İskenderiye okulu - Alexandrian school

İskenderiye okulu belirli eğilimler için toplu bir atamadır. Edebiyat, Felsefe, ilaç, ve bilimler geliştirilen Helenistik kültür merkezi İskenderiye, Mısır esnasında Helenistik ve Roma dönemleri.[1]

İskenderiye, harmanlanması nedeniyle dikkate değer bir öğrenme merkeziydi. Yunan ve Oryantal etkileri, elverişli durumu ve ticari kaynakları ve bazılarının aydınlanmış enerjisi Makedonca Hanedanı Ptolemaioslar hakim Mısır MÖ son yüzyıllarda. Büyük bilimsel çalışmaların çoğu İskenderiye Kütüphanesi Bu süre içinde. Büyük miktarlarda epik şiir ve üzerinde çalışıyor coğrafya, Tarih, matematik, astronomi, Felsefe, ve ilaç bu dönemde İskenderiye'de bestelenmiştir.

İskenderiye okulu 1. yüzyıldan sonra İskenderiye'deki dini ve felsefi gelişmeleri tanımlamak için de kullanılır. Karışımı Yahudi teolojisi ve Yunan felsefesi senkretik bir karışıma yol açtı ve mistik spekülasyon. Neoplatonistler kendini, doğasını incelemeye adadı. ruh ve Tanrı ile birleşme aradı. İki büyük okul İncil'e ait erken yorumlama Hıristiyan kilise Neoplatonism ve felsefi inançları birleştirdi Platon öğretileri Hristiyanlığa girdi ve İncil'in çoğunu alegorik olarak yorumladı. İskenderiye Hıristiyan okulunun kurucuları ilahiyat -di İskenderiyeli Clement ve Origen.

Tarih

İskenderiye, Tarafından kuruldu Büyük İskender ne zaman hakkında Yunanistan ulusal bağımsızlığını kaybetmekle, entelektüel üstünlüğünü de kaybetti, dünyanın faaliyet ve düşüncesinin yeni merkezi olmaya çok iyi adapte oldu.

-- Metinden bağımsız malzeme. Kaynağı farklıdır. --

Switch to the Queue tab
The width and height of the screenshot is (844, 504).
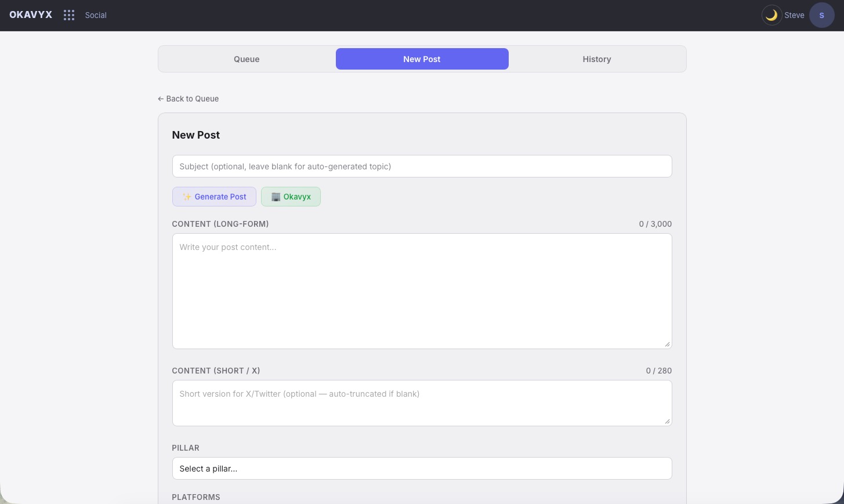click(x=247, y=59)
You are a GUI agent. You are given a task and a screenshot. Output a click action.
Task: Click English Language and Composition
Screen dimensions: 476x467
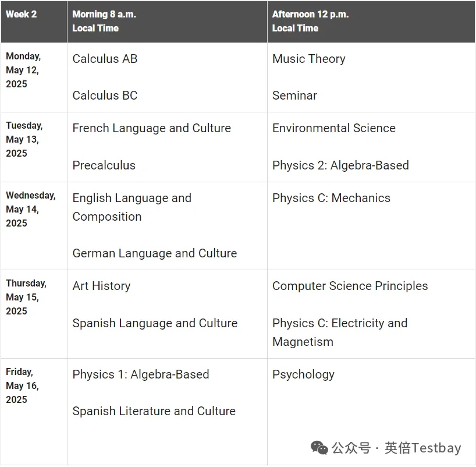(x=132, y=207)
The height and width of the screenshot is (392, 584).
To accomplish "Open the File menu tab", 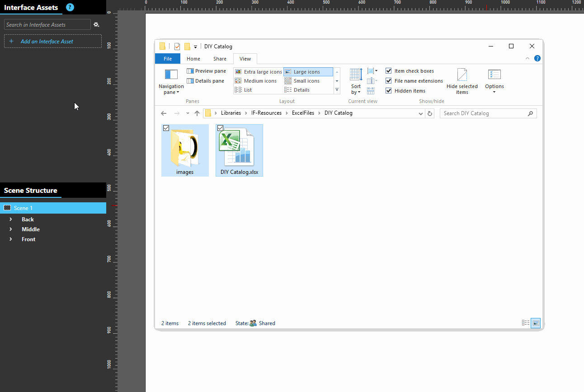I will (x=167, y=59).
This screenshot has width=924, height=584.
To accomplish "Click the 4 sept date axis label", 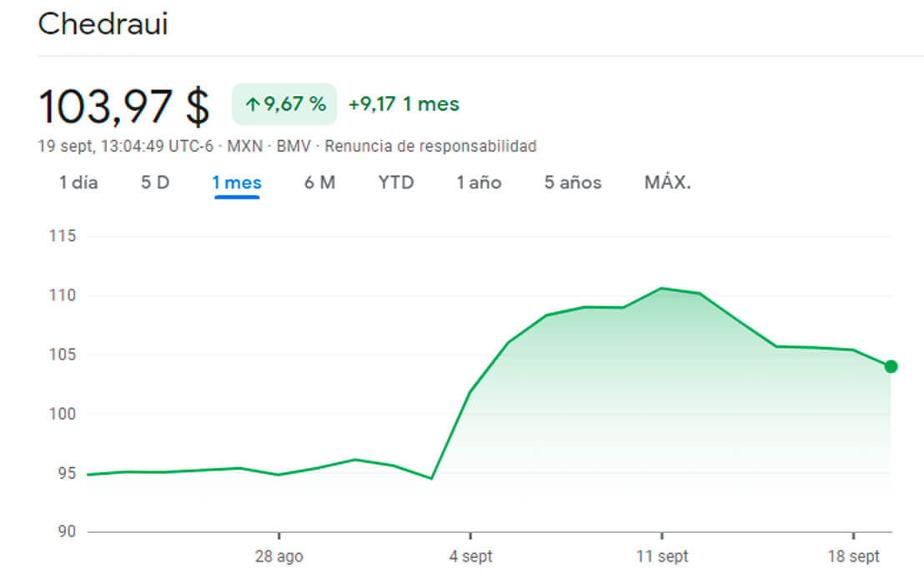I will (471, 556).
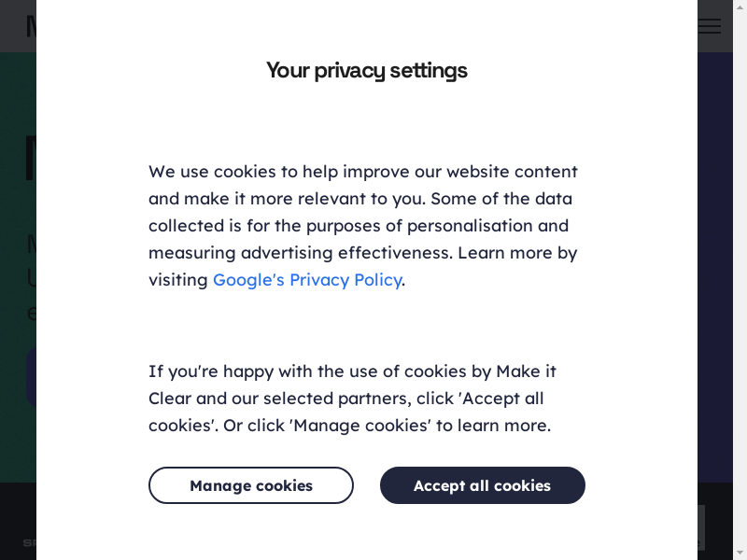Image resolution: width=747 pixels, height=560 pixels.
Task: Click the "If you're happy" paragraph text
Action: click(352, 399)
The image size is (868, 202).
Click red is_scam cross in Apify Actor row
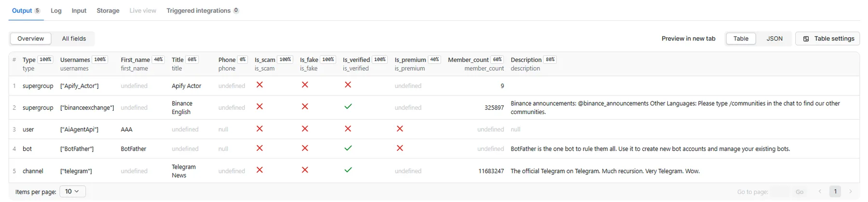pos(259,85)
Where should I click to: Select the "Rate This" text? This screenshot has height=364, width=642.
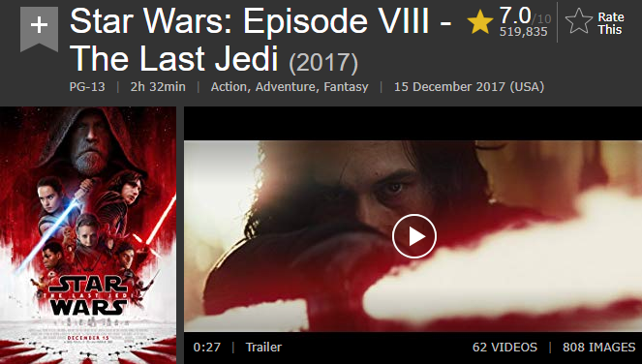pos(610,23)
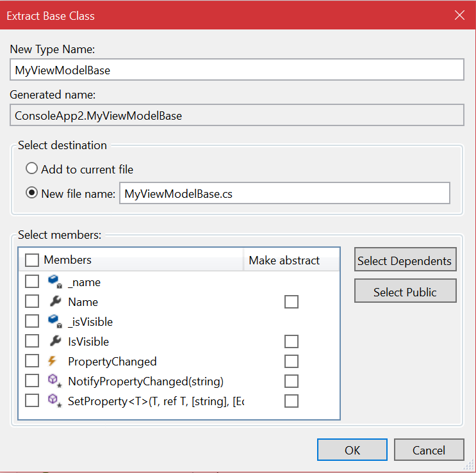Confirm the dialog with OK

click(352, 450)
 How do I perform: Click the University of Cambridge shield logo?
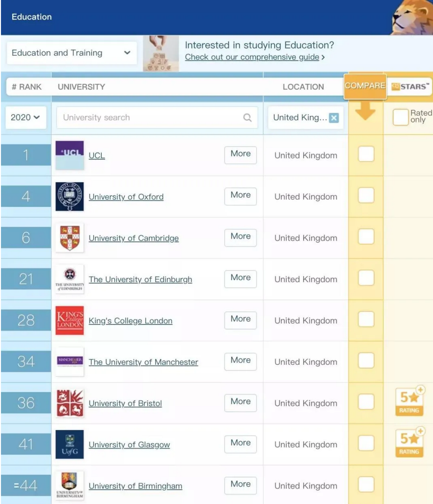[69, 238]
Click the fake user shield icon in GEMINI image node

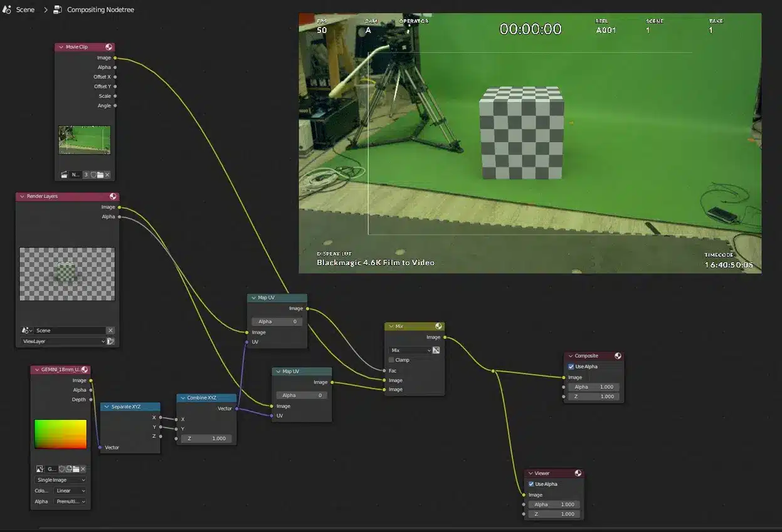pos(62,469)
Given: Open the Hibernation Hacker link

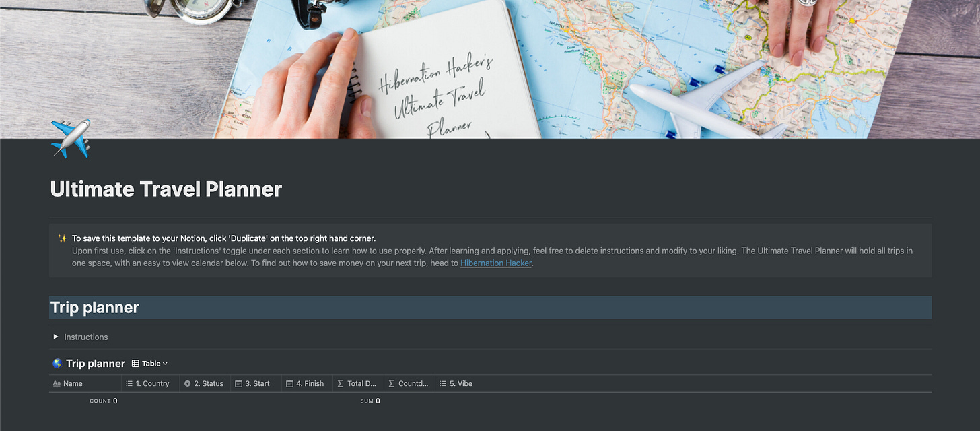Looking at the screenshot, I should (496, 263).
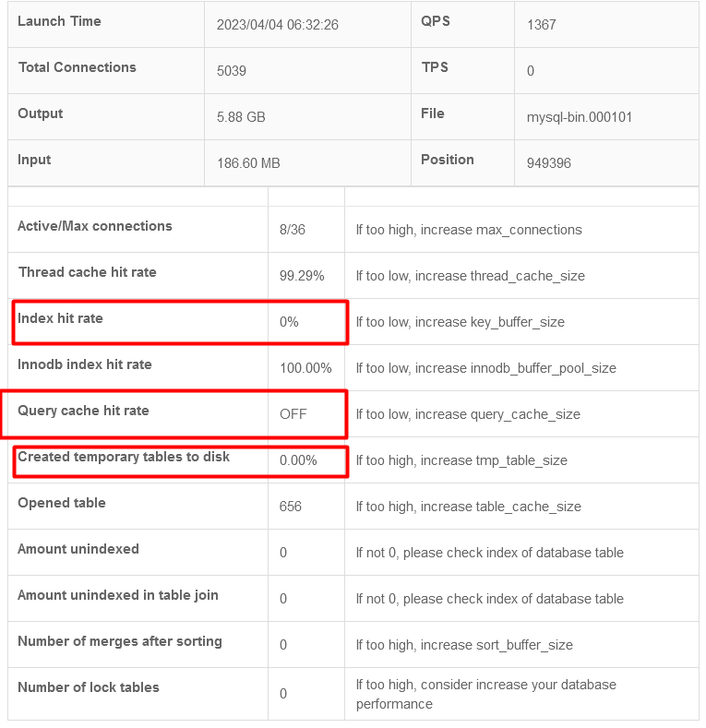Select the Position value 949396
Viewport: 706px width, 728px height.
548,163
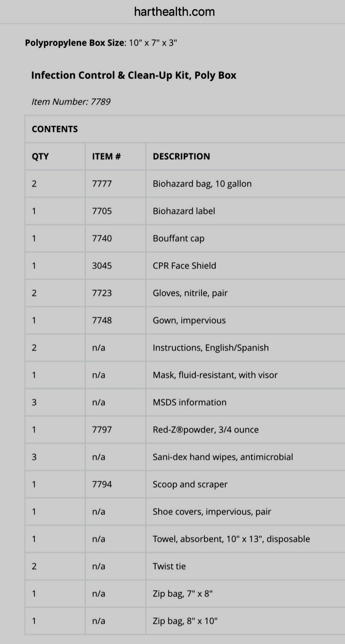
Task: Click the ITEM # column header
Action: (x=106, y=156)
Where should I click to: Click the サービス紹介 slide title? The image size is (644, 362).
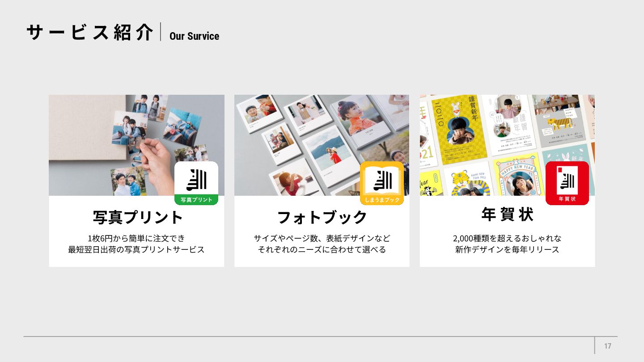(90, 32)
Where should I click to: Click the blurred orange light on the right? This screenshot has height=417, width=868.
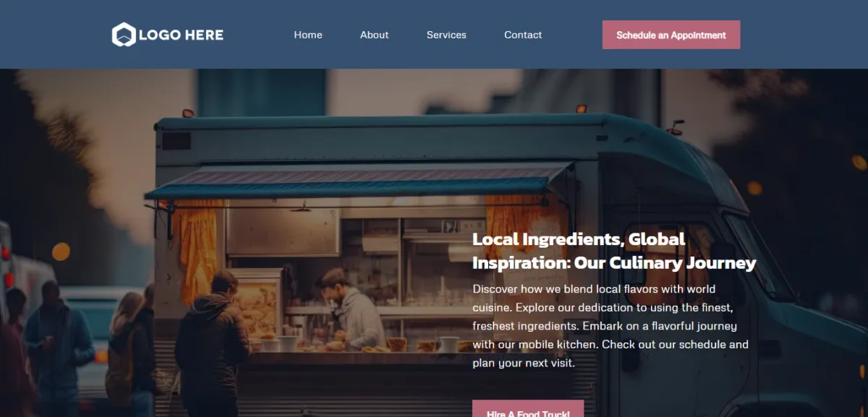(x=859, y=163)
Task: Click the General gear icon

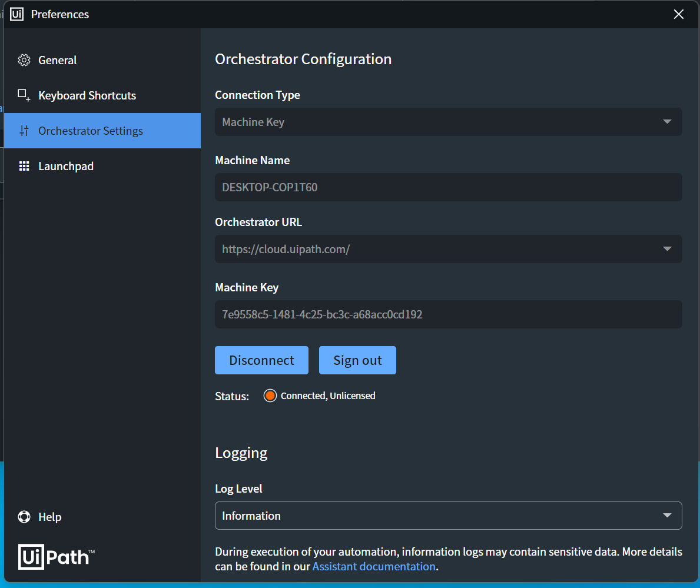Action: [x=24, y=60]
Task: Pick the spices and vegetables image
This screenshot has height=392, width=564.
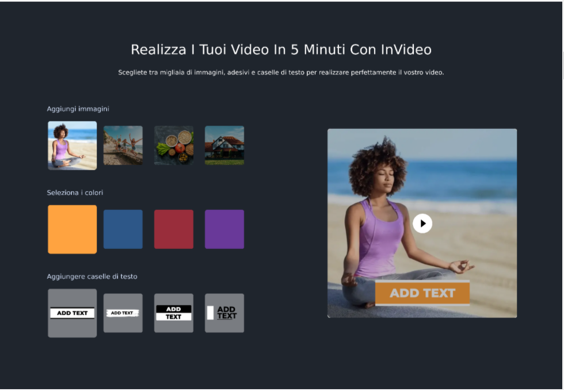Action: (x=173, y=145)
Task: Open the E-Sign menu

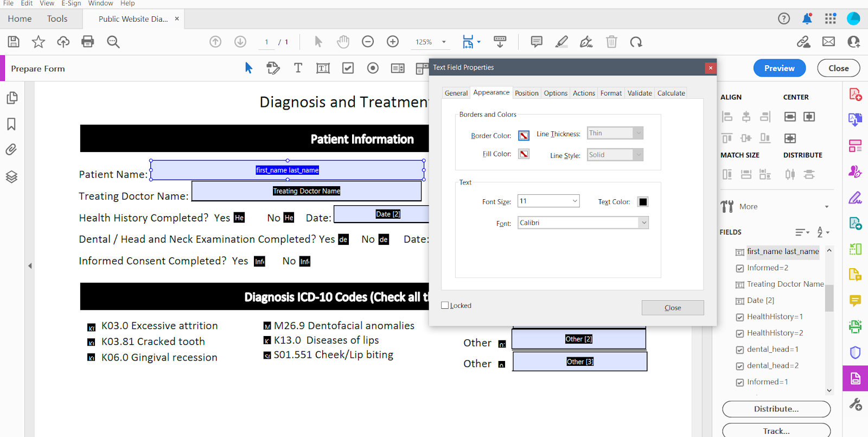Action: 71,3
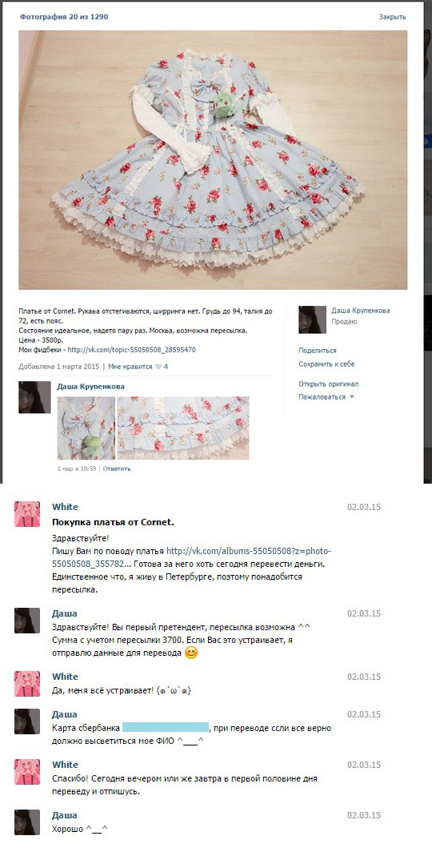
Task: Open the bow close-up thumbnail
Action: [86, 428]
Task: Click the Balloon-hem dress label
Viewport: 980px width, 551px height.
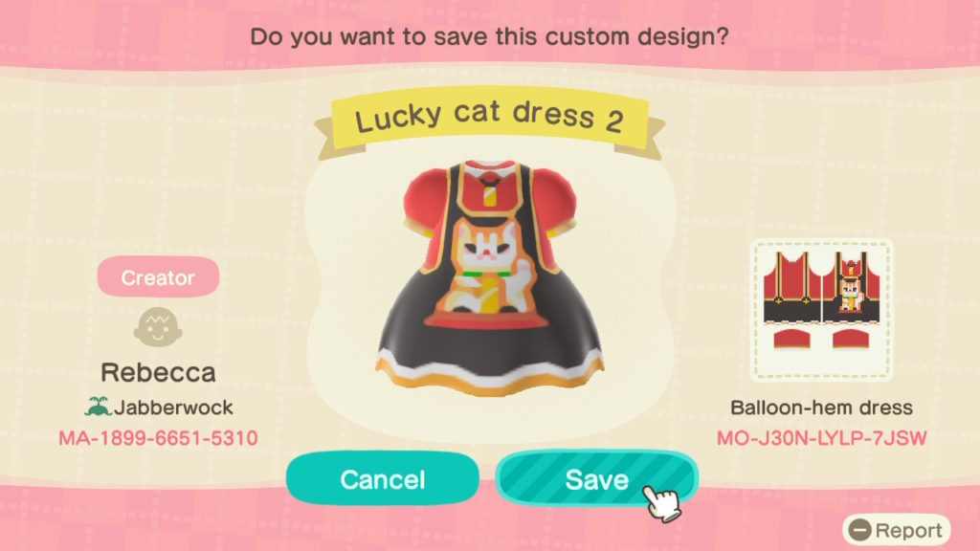Action: tap(821, 408)
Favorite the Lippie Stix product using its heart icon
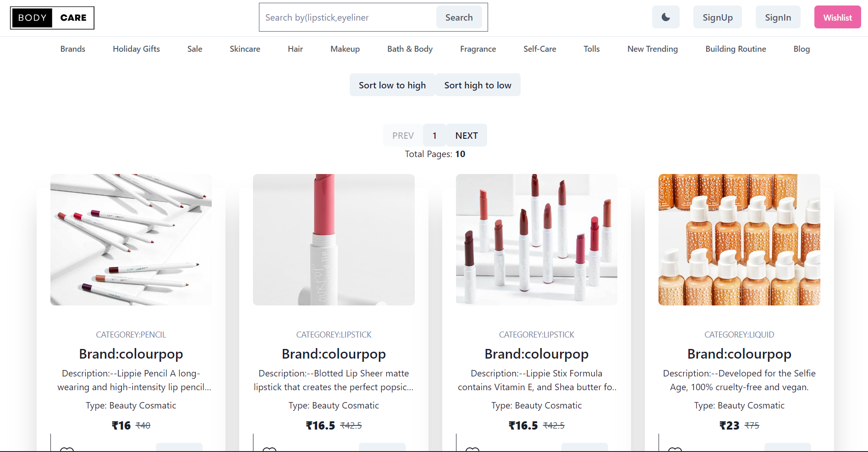This screenshot has width=868, height=452. 473,450
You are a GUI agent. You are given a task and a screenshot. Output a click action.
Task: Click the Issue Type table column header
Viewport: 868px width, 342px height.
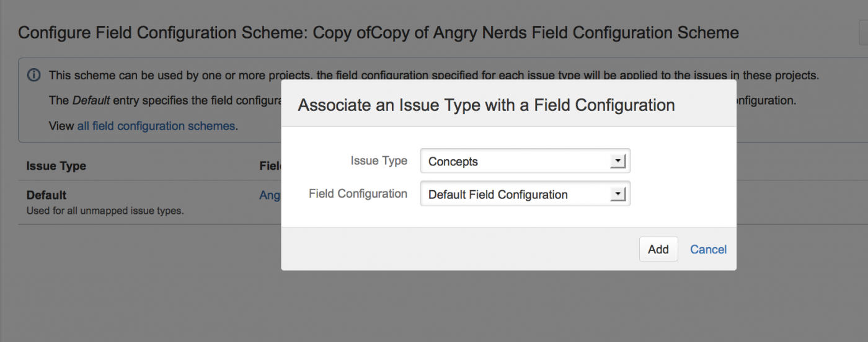(x=56, y=166)
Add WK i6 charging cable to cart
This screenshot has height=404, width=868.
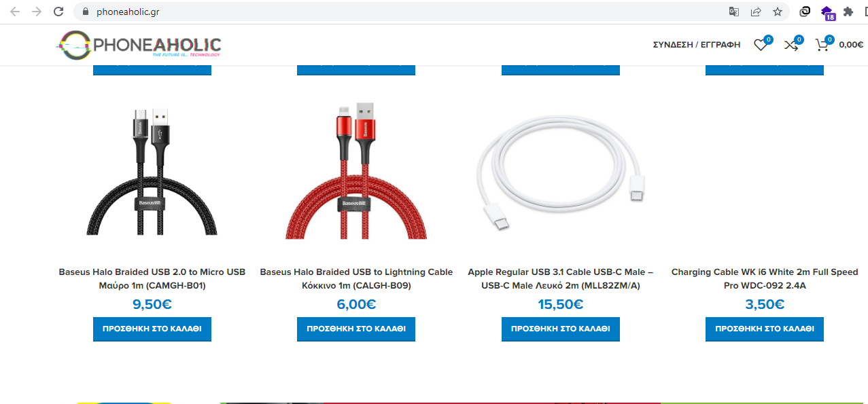click(x=765, y=329)
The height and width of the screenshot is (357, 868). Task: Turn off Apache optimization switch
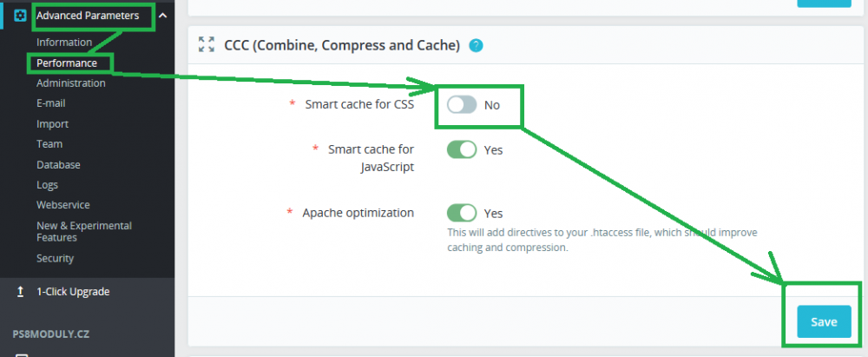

Durumu, onu Akdeniz çevresinde yatan tüm uluslarla ticari ilişkilere soktu ve aynı zamanda Doğu'nun zenginliği ve medeniyetiyle iletişim kuran bir bağdı. Mısır hükümdarlarının ilgisiyle yararlandığı doğal avantajlar muazzam ölçüde artırıldı. Ptolemy Soter İskender'in ölümünden sonra Mısır'ın düştüğü (M.Ö. 323-285 yılları arasında hüküm sürdü), Yunanistan'dan onun etrafına edebiyat ve felsefe alanında önde gelen bir insan çemberi çekmeye başladı. Bunlara işlerini yapmaları için yardım etti. Arkadaşının ilhamıyla Phalerum'lu Demetrius Atinalı hatip, devlet adamı ve filozof Ptolemy, büyüklerin temellerini attı. İskenderiye Kütüphanesi ve dünyanın nadiren gördüğü gibi bir koleksiyonla sonuçlanan tüm yazılı eserleri aramaya başladı. Devlet tarafından sürdürülen alimlerin ikamet ettiği, çalıştığı ve ders verdiği Müzeyi de inşa etti. Müze veya bilim akademisi, birçok bakımdan modern bir üniversiteye benzemiyordu. Ptolemy Soter tarafından başlatılan çalışma, torunları tarafından, özellikle de iki halefi tarafından sürdürüldü. Ptolemy Philadelphus ve Ptolemy Euergetes. Kütüphanecinin ünlü olduğu Philadelphus (285–247) Callimachus hepsini satın aldım Aristo kitap koleksiyonu ve ayrıca bir dizi Yahudi ve Mısır eserleri. Bunların arasında, Septuagint. Euergetes (247–222), oyun yazarlarının orijinal baskılarını Atina arşivlerinden ele geçirerek ve İskenderiye'ye gelen tüm yolcuları sahip oldukları eserlerin bir kopyasını bırakmaya zorlayarak kütüphaneyi büyüttü.[2]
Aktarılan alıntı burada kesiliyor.